Academic background
- Thesis: Social distance and resident support for tourism (2001);

Academic work
- Institutions: University of Otago

= Maree Thyne =

New Zealand marketing professor

Maree Thyne is a New Zealand academic, and is a full professor of marketing at the University of Otago, specialising in consumer behaviour, particularly cruise tourism.

==Academic career==

Thyne holds a Bachelor of Arts, a Bachelor of Tourism, and a graduate diploma. She completed a PhD titled Social distance and resident support for tourism at the University of Otago in 2001. Thyne then joined the faculty of the University of Otago, rising to full professor in 2021. She has been a member of the university senate and as of 2024 she is the Pro Vice Chancellor of Commerce and the Dean of the Business School. Thyne has previously served as Head of the Department of Marketing at the University of Otago.

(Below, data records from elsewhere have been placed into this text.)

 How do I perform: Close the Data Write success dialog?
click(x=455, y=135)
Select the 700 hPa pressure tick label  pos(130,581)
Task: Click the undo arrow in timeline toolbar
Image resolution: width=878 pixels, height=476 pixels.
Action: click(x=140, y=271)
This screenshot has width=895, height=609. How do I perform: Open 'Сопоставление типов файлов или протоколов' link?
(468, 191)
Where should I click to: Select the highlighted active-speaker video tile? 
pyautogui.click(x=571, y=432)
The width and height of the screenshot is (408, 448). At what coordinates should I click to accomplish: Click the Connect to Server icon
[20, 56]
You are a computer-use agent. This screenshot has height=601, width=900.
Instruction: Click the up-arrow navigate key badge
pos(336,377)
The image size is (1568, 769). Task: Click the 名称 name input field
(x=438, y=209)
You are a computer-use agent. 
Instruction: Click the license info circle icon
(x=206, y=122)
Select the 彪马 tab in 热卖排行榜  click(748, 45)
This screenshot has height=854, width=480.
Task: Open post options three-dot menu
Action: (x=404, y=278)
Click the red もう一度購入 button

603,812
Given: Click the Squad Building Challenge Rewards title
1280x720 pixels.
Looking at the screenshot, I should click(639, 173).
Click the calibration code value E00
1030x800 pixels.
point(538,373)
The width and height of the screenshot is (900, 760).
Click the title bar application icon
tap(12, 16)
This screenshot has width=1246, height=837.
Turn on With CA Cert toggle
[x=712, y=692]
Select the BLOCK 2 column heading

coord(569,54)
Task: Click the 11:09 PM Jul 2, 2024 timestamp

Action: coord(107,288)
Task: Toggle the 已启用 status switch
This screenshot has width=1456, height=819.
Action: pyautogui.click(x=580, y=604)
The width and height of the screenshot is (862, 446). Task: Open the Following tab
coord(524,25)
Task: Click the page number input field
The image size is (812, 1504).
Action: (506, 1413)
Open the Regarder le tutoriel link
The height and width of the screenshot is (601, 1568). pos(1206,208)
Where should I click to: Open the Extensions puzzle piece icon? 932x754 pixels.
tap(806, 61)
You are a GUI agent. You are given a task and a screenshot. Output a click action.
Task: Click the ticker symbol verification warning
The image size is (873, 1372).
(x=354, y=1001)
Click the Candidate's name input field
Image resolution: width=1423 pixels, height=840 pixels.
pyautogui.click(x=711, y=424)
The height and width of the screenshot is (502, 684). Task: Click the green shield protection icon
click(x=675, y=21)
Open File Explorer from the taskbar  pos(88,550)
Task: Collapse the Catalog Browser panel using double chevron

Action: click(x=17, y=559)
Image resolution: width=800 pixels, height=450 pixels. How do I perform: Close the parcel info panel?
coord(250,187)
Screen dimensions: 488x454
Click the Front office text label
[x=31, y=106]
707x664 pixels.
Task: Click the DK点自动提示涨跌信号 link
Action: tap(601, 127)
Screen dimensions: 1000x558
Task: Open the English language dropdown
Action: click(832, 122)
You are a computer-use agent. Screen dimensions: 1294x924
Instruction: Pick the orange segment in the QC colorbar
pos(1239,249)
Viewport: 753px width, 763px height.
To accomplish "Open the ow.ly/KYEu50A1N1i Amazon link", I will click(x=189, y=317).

During her tenure in senior leadership, the university’s marketing department was the subject of media reports describing low morale and concerns including bullying and racism, based on internal documents reported by the Otago Daily Times in April 2025. Subsequent reporting described an external facilitation process and concerns about workplace culture. In October 2025, Thyne wrote to the Otago Daily Times defending university management in response to coverage of the department.

Thyne's research focuses on consumer behaviour in tourism, including the interactions between tourists, cultural tourism and the motivations of cruise ship passengers. Thyne works with stakeholders such as Cruise New Zealand Association, National Port Authorities, regional tourism organisations and individual tourism operators to understand tourism behaviour. As part of Otago's research theme on Food Waste Innovation, she is also involved in research on consumer and producer behaviour around food waste and waste reduction strategies. Thyne is also part of the Research Network for Sustainable Business at Otago.

In 2004 Thyne co-edited the book Hospitality, tourism, and lifestyle concepts: Implications for quality management and customer satisfaction (published by Haworth Hospitality Press) with Eric Laws.

Thyne is or has been on the editorial board of a number of international journals, including the Journal of Travel Research, and Tourism Management Perspectives.